A back problem is a moving target.
Each of the related elements of the lumbar spine, the discs, the nerves, the motor control and muscles have injury patterns and recovery patterns. The symptoms of their failure can mimic the symptoms of adjacent structures. This process should not be oversimplified. The patient's situation is constantly evolving, and the action to take at any given time must be constructed from available information. Only after a consistent picture results can the treatment recommendation be advanced with confidence.
Dr. Stark's experience will play into the expected benefits of all the decisions that must be made. He will not simply label you with pejorative syndromes, like "low back pain" or "chronic pain". He will want to arrive at an anatomic diagnosis.
For example, a "knee sprain" is not a knee sprain to an orthopedist. It is a "grade two midsubstance strain of the medial collateral ligament, near the femoral insertion, without associated cruciate tear." It is this level of data and thought which allows the adequate understanding of the problem, establishment of treatment options, and prognosis.
This practice believes it is our responsibility to track down the cause of the pain, hopes for recovery, and impact on other structures and provide solutions.
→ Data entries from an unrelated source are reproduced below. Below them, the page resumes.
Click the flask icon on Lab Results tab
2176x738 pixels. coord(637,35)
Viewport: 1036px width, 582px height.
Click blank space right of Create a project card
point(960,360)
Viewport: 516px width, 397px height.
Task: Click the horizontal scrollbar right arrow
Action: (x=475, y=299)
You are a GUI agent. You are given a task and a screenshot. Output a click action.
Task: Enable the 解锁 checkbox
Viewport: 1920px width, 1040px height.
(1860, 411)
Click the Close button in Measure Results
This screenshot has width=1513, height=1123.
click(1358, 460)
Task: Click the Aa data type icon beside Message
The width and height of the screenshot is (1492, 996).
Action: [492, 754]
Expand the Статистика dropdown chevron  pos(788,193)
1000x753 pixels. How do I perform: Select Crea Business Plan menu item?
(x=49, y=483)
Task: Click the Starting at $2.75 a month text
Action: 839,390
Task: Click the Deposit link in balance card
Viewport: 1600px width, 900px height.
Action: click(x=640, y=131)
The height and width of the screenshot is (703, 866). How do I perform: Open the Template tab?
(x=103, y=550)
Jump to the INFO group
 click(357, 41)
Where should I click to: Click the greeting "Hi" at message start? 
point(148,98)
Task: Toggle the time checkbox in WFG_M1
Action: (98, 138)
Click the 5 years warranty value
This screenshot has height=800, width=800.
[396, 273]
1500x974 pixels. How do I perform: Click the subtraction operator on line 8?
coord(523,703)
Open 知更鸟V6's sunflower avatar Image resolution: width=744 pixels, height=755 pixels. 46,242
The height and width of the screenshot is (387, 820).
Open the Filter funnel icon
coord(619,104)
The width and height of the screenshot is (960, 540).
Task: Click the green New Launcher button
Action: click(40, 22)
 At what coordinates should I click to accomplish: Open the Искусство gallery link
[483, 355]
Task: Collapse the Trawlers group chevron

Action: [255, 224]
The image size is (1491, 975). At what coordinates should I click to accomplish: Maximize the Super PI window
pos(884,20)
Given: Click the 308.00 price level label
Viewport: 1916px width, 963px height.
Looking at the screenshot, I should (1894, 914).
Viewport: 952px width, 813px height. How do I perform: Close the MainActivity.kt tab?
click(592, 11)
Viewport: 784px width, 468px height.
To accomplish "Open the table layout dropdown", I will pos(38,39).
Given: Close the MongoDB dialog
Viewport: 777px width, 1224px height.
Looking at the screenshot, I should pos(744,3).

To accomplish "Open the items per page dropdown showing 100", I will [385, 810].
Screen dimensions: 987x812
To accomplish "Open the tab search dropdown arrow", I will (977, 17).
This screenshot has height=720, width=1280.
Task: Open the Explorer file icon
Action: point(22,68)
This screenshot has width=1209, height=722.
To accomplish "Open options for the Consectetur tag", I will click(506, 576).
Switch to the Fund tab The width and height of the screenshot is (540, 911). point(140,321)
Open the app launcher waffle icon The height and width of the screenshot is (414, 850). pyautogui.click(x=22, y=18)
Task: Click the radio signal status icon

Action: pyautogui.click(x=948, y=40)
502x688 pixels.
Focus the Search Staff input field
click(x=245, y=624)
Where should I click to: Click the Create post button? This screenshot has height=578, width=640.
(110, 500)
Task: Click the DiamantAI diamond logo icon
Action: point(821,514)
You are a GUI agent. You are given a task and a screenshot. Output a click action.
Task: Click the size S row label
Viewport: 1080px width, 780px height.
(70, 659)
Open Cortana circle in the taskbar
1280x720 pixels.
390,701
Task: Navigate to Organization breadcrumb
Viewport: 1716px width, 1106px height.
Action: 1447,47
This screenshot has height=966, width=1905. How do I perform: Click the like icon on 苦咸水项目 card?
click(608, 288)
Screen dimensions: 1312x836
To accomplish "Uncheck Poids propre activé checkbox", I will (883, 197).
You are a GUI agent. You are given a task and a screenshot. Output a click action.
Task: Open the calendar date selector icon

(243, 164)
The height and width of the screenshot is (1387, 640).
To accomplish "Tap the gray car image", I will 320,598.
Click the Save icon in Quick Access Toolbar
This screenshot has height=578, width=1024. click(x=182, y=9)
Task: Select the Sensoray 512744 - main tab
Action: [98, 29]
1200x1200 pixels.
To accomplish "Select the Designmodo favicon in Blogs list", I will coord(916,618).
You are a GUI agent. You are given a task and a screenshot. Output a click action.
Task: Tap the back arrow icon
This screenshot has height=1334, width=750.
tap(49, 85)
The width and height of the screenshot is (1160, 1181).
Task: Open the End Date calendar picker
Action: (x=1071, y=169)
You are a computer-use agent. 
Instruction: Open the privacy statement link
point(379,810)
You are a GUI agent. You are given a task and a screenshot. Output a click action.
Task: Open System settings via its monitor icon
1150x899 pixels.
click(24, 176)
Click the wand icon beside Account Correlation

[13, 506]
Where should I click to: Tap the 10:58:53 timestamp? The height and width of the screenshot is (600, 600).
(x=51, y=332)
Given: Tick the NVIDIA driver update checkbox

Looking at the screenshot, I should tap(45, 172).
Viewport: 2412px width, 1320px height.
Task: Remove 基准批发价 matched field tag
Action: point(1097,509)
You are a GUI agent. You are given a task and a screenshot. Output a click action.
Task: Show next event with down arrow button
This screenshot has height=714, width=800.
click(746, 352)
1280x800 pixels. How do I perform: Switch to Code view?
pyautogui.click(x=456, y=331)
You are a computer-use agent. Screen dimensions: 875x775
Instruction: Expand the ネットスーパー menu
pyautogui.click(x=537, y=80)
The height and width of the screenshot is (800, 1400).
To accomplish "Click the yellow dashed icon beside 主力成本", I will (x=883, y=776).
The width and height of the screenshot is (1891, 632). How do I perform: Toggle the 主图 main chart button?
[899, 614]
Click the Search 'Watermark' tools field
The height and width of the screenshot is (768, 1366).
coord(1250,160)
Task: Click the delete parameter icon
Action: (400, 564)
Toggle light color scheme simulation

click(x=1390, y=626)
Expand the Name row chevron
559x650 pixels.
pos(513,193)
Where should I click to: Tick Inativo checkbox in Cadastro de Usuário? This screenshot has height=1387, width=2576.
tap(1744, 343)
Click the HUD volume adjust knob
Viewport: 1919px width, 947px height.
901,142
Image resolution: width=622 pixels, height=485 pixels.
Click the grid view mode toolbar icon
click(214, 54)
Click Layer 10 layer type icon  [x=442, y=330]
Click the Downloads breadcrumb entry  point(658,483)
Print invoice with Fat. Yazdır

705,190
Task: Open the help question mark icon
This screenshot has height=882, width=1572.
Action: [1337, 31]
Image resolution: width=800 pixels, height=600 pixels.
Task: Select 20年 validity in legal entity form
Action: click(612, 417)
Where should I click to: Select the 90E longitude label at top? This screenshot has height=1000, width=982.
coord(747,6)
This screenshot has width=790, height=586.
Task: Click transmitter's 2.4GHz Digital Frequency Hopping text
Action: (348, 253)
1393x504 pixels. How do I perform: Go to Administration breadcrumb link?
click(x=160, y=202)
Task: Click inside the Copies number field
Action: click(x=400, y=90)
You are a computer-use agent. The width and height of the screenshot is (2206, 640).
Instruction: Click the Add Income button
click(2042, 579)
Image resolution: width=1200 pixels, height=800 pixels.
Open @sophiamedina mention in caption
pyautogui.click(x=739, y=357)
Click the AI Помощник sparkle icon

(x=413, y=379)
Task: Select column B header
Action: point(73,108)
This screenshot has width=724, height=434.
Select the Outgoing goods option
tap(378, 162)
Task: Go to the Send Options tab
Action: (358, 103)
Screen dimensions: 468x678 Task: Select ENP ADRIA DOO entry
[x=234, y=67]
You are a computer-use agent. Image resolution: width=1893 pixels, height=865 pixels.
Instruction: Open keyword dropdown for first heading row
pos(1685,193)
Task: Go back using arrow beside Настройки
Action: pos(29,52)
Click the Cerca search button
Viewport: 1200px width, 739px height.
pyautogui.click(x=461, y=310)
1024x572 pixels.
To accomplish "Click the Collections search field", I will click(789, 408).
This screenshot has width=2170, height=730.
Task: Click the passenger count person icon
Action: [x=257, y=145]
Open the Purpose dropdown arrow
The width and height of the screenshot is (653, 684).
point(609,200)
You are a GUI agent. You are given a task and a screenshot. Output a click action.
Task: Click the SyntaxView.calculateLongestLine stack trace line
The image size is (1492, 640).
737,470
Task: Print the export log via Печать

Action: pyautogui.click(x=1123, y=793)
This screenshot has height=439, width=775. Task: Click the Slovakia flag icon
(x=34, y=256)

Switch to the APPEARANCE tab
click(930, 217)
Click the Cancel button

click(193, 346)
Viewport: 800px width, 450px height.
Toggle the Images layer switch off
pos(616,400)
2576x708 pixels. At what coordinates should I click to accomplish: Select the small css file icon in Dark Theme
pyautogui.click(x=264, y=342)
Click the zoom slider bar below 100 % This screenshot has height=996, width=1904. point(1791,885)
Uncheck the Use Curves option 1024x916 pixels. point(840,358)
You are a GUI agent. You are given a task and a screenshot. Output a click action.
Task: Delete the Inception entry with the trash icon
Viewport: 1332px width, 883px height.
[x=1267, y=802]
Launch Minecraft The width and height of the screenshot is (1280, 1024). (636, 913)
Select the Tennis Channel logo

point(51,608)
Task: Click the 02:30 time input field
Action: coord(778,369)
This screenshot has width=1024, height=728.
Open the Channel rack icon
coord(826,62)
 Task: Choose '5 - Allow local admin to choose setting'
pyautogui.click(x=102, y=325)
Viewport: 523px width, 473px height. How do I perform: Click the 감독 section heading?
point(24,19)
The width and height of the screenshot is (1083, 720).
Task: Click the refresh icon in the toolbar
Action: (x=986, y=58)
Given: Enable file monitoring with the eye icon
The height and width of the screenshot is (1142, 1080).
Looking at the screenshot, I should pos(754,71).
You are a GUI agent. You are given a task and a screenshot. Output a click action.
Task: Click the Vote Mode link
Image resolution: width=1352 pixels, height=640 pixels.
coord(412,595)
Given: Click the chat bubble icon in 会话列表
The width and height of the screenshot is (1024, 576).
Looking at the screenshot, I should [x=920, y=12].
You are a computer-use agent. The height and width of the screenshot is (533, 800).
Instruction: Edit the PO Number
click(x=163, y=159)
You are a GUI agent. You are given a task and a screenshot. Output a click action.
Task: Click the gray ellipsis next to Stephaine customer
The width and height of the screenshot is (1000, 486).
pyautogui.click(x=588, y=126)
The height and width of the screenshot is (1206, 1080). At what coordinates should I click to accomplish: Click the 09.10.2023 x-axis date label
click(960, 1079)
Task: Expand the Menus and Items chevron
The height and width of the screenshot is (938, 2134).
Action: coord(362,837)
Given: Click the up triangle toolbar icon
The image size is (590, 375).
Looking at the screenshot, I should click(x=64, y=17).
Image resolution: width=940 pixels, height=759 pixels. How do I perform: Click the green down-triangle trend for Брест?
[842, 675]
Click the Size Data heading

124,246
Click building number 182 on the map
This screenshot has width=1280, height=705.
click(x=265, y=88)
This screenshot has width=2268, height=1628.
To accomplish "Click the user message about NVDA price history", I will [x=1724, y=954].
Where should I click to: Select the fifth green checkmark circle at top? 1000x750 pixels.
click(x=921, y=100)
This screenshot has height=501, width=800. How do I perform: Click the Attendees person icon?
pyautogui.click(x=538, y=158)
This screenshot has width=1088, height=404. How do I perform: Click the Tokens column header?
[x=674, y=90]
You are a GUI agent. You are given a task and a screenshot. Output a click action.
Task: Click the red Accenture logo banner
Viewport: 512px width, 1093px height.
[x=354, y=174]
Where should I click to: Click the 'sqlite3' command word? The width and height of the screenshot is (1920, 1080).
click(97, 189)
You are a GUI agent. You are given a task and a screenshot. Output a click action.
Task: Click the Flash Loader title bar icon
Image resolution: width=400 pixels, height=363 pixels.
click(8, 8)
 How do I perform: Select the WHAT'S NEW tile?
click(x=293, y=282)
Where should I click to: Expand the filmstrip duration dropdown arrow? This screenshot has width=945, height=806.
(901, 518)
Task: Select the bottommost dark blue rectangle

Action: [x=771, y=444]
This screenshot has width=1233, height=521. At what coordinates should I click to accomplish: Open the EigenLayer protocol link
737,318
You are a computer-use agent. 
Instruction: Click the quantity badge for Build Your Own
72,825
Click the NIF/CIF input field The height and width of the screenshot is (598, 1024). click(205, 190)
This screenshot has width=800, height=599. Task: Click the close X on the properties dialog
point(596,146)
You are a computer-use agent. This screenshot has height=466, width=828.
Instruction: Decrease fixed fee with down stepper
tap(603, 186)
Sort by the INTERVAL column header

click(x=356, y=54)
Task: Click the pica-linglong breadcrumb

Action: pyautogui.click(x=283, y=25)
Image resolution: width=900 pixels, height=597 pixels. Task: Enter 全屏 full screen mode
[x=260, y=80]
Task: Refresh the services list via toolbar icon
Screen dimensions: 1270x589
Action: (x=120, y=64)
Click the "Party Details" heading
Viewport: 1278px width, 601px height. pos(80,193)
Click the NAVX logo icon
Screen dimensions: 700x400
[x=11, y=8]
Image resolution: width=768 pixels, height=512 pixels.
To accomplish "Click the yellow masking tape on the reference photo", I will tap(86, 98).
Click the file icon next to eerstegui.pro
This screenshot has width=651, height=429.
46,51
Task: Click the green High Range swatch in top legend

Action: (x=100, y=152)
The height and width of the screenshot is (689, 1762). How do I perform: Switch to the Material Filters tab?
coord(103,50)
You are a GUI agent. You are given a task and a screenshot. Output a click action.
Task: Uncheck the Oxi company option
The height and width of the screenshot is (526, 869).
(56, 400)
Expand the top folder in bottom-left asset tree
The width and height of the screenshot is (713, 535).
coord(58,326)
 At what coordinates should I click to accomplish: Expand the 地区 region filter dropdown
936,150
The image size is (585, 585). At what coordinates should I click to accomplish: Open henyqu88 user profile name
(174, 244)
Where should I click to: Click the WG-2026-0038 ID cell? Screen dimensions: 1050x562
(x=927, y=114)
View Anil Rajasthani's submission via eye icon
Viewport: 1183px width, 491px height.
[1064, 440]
Often, just understanding what's really wrong will be a form of relief to the patient. Injections and treatment that focus on the pain (rather than on the underlying problem) is not what we're primarily about. We'll treat the pain, but in a context of providing real solutions with or without reduced use of pain medication.
We're very cautious with pain medication.
Pain medication is a tool that we use as a temporary benefit. Narcotics, even when administered by high tech means, are not a permanent answer to chronic pain. We use them early on when the problem is most severe or after surgery. Our main goal is to protect the patient from the side effects and dangers of narcotic overuse and dependence.
A patient's expectations will determine much of the outcome.
When outcomes are studied, the strongest correlation of satisfaction is the patient's expectations at the start of treatment. We will work to make you aware of the diagnosis, decision-making process, risks, and rewards to the greatest extent possible. Only in this manner will you be truly satisfied and be able to go on with the rest of life's challenges.